An Oregon state court has dismissed an industry challenge to Oregon Governor Kate Brown's climate action executive order, EO 20-04, which set stricter goals for reductions in the state's greenhouse gas (GHG) emissions and directed state agencies to implement policies and rules to achieve those goals. The plaintiffs sought to have EO 20-04 declared an unconstitutional infringement on the powers of the legislature, but the court ruled the plaintiffs lack standing because the agencies have existing legislative authority to adopt GHG emission rules even without the governor's order.

Gov. Brown issued EO 20-04 following a recurring standoff in the legislature over adopting quicker and greater reductions in GHG emissions. Despite Democrats having supermajorities in both houses of the legislature, a group of Republican senators and representatives staged walkouts over GHG emissions legislation during both the 2019 and 2020 sessions, depriving the legislature of a quorum and thwarting proposals to set more ambitious goals. Following Gov. Brown's executive order EO 20-04 issued in March 2020, several state agencies have issued proposed action plans to implement the order. Among those agencies, the Oregon Department of Environmental Quality issued preliminary work plans to expand the Oregon Clean Fuels Program, and reduce methane emissions from landfills; and final work plans to cap and reduce GHG emissions, and reduce food waste.

The industry challengers — comprised of a fuel distributor, trucking company, family farm and industry trade groups — contended that EO 20-04 intrudes on statutes the legislature passed in 2007 by further increasing the GHG emissions reductions goals, directing state agencies to exercise authority to facilitate achievement of the GHG emissions reduction goals, adopting specific clean fuel standards, and devising sector-specific GHG cap and reduce programs.

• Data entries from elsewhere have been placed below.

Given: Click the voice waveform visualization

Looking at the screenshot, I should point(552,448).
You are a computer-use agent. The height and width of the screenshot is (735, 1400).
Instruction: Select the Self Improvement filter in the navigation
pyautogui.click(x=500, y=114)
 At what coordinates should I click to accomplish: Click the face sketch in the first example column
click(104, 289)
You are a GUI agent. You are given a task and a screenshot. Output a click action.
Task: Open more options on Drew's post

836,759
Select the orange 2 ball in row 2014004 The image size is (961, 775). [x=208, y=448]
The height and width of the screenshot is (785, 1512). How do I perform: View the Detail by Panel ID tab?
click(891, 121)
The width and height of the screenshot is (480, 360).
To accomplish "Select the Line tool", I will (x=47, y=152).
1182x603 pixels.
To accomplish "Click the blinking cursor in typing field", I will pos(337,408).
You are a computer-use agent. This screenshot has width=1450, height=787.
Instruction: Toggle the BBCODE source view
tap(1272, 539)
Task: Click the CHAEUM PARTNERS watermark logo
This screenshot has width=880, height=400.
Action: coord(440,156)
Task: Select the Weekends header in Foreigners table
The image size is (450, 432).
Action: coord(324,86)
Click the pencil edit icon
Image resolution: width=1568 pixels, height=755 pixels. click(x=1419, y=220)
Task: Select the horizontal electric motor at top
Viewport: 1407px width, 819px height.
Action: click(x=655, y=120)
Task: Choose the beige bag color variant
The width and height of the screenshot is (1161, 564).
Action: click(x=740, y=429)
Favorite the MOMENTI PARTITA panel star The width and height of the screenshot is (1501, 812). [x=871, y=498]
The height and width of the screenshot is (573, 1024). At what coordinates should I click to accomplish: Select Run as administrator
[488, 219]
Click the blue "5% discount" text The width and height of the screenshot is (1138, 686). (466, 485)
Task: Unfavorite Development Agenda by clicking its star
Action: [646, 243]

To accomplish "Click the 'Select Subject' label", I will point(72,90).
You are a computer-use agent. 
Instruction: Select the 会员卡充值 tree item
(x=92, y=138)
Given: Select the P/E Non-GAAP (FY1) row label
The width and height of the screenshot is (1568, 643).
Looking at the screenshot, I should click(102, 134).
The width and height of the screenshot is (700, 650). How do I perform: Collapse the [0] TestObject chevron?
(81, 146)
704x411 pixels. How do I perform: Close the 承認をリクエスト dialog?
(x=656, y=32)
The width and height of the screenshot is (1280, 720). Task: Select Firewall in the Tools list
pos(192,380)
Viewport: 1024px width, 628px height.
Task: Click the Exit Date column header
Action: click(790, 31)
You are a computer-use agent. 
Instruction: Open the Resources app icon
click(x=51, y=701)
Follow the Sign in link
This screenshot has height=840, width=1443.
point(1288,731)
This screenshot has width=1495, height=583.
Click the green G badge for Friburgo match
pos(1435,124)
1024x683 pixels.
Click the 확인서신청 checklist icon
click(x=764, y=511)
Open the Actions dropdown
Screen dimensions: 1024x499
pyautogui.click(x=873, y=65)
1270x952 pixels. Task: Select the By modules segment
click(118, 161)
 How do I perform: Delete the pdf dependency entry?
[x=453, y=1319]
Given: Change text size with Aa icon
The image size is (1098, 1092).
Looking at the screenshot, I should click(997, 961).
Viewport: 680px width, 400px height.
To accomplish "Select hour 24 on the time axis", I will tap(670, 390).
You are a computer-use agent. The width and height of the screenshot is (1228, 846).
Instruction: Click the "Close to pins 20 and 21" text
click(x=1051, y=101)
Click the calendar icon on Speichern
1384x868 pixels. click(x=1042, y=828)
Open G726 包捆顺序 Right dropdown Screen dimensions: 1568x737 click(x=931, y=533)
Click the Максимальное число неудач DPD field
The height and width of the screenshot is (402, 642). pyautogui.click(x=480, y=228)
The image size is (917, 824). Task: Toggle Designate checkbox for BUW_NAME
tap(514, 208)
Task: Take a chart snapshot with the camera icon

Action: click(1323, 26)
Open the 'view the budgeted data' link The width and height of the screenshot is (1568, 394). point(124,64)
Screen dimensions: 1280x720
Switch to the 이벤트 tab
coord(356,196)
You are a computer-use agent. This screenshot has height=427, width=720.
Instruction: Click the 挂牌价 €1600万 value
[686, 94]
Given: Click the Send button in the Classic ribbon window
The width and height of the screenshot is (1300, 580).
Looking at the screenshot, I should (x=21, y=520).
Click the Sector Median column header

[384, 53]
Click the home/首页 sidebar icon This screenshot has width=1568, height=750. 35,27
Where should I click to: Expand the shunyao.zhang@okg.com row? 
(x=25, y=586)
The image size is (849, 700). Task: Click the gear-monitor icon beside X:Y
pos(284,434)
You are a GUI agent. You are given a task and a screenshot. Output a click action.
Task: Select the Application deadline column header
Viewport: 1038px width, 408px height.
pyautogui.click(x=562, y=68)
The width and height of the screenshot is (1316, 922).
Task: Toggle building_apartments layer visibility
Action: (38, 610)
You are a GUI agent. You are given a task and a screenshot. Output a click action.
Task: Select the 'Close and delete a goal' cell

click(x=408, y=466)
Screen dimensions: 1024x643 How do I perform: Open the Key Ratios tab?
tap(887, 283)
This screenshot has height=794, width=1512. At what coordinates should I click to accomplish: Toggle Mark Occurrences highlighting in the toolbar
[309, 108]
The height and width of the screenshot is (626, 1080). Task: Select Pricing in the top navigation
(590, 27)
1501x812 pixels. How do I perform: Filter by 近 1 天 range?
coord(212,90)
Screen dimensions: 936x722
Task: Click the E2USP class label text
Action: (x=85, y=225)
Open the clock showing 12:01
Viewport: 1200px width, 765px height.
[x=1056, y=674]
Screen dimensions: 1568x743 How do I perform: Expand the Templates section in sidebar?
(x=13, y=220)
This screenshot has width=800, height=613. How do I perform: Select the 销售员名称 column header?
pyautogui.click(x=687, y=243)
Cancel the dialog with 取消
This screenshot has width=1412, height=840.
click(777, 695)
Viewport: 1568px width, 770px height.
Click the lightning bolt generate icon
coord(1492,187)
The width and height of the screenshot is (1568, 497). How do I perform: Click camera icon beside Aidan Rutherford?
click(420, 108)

The court's November 30 ruling considered only the issue of the plaintiffs' standing, which has three elements: 1) whether the challenged law causes some injury to or impact upon a legally recognized interest of the plaintiffs', beyond an abstract interest in the correct application or validity of the law; 2) whether the claimed injury or impact is real or probable, not hypothetical or speculative; and 3) that a decision by the court would have a practical effect on the rights that the plaintiff is seeking to vindicate.

The court ruled that the plaintiffs met the first two elements. Plaintiffs' marketing, distribution, sale or use of large quantities of transportation fuels is directly impacted by EO 20-04 and is a legally recognized interest. The question of whether the order conflicts with the Oregon Constitution and state law satisfies the real injury element, even if no rules have been adopted that affect the plaintiffs. But the court ruled that the plaintiffs' case failed on the third element because executive agencies could still proceed with promulgating rules regarding GHG emissions and Clean Fuel Standard even without EO 20-04, in the court's words, "effectively giving no teeth to any declarations by this court." The court ruled the plaintiffs lack standing to challenge the order because the court could not rectify or redress any potential injury to plaintiffs.

This likely is not the last word on EO 20-04. The court's decision may be appealed. Even if the Executive Order itself survives appellate review, there probably will be further legal challenges to any rules that agencies adopt under the order.